Dynamic Drivers of Disease in Africa: Ecosystems, livestock/wildlife, health and wellbeing
This project investigates the link between disease regulation and ecosystem services: how disease is affected by changes in biodiversity, climate and land use, with differential impacts on people's health and wellbeing. The Consortium, which is led from the Institute of Development Studies in Sussex, has investigated this hypothesis in relation to four diseases, each affected in different ways by ecosystem change, including Lassa fever in Sierra Leone, henipaviruses in Ghana, Rift Valley Fever in Kenya and trypanosomiasis in Zambia and Zimbabwe.
A multivalent vaccine and single platform diagnostic for bacterial respiratory diseases of pigs
The worldwide economic/welfare burden resulting from bacterial respiratory diseases of pigs is enormous. Control of infection is hampered by the lack of effective vaccines and diagnostic tools. This research program concerns 4 major bacterial respiratory pathogens of pigs: A. pleuropneumoniae, H. parasuis, M. hyopneumoniae and S. suis. All cause substantial mortality and morbidity in pigs worldwide. Additionally S. suis causes severe outbreaks of human infection. There is an international imperative for improved diagnostics and vaccines for all these pathogens. A multi-centre, integrated approach is being used to develop a multivalent vaccine and single platform diagnostic for the four bacteria. The major deliverable will be to reduce animal suffering and the economic and welfare burden of disease in the pig industry.
Effects of Nod-like receptor activity on protective immunity against Salmonella infection
A central part of any strategy to reduce diseases such as salmonellosis must be intervention to induce the immune system to prevent infection or to clear infection rapidly. This is currently achieved by vaccination or immunotherapy. Alternative strategies include breeding animals for disease resistance traits or transgenic expression of genes to enhance bacterial clearance. To generate new vaccines, improve current vaccines or to pursue genetic modification we must understand the mechanisms by which immunity is induced. Pathogen recognition by host pattern recognition receptors (PRRs) activates innate and adaptive immunity. This project is studying human PRRs (Nod-like receptors) in chickens to determine whether these PRRs contribute to species-specific host responses to salmonellae.

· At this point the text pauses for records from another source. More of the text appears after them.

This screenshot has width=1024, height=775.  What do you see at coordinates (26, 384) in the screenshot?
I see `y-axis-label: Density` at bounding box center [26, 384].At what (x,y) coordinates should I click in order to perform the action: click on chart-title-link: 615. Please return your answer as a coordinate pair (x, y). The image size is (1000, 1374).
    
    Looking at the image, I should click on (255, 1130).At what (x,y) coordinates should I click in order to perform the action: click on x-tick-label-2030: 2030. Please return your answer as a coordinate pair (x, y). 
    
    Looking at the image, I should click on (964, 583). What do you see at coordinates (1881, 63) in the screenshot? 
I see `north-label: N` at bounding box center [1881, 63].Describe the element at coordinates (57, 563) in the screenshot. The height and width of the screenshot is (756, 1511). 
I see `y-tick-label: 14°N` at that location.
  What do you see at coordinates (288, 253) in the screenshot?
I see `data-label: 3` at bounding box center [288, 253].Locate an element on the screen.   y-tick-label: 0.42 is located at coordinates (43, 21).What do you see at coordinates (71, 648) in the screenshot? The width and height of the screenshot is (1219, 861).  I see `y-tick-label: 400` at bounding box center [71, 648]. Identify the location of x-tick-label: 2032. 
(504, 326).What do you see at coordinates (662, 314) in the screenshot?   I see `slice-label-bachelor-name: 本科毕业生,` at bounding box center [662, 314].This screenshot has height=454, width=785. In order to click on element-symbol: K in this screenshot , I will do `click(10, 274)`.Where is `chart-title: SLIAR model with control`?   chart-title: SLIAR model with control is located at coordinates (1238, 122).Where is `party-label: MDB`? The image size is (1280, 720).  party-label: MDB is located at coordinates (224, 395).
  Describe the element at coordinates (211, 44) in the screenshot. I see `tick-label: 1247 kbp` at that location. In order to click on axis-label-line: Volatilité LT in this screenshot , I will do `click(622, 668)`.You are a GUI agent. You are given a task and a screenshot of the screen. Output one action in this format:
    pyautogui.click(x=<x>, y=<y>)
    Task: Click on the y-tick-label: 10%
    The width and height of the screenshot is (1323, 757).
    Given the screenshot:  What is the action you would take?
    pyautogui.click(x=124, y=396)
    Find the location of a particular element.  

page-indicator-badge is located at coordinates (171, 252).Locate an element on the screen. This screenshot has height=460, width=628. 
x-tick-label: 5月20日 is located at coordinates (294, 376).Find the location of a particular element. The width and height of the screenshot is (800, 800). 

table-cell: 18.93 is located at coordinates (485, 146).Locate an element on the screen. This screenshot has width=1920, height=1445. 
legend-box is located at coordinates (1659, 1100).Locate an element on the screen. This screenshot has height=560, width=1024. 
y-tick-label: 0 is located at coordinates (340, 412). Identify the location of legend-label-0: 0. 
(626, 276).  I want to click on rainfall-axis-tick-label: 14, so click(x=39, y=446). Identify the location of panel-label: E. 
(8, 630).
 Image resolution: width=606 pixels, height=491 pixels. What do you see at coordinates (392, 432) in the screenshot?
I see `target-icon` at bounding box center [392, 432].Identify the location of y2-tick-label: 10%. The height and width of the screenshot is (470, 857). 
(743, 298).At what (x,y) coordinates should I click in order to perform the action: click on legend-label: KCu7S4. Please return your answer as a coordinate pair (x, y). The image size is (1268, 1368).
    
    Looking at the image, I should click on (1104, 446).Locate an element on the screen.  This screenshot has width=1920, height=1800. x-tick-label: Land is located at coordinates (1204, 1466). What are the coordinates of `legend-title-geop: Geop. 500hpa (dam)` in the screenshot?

A new framework to study the impact of antimicrobials on the within-host dynamics of bacterial infections.
Infections that are not completely eliminated from the host tissue can cause relapse, particularly in immunodeficient adults and children. Alternatively, the infection can become chronic, and increase the duration of pathogen transmission from infected individuals. This project will exploit the tractability, relevance and broad applicability of the mouse model of Salmonella infection to understand and quantify the effects of different antibiotics on the dynamics of growth, spread, persistence and relapse of bacterial infections, in order to optimize and rationalise the treatment of infectious diseases.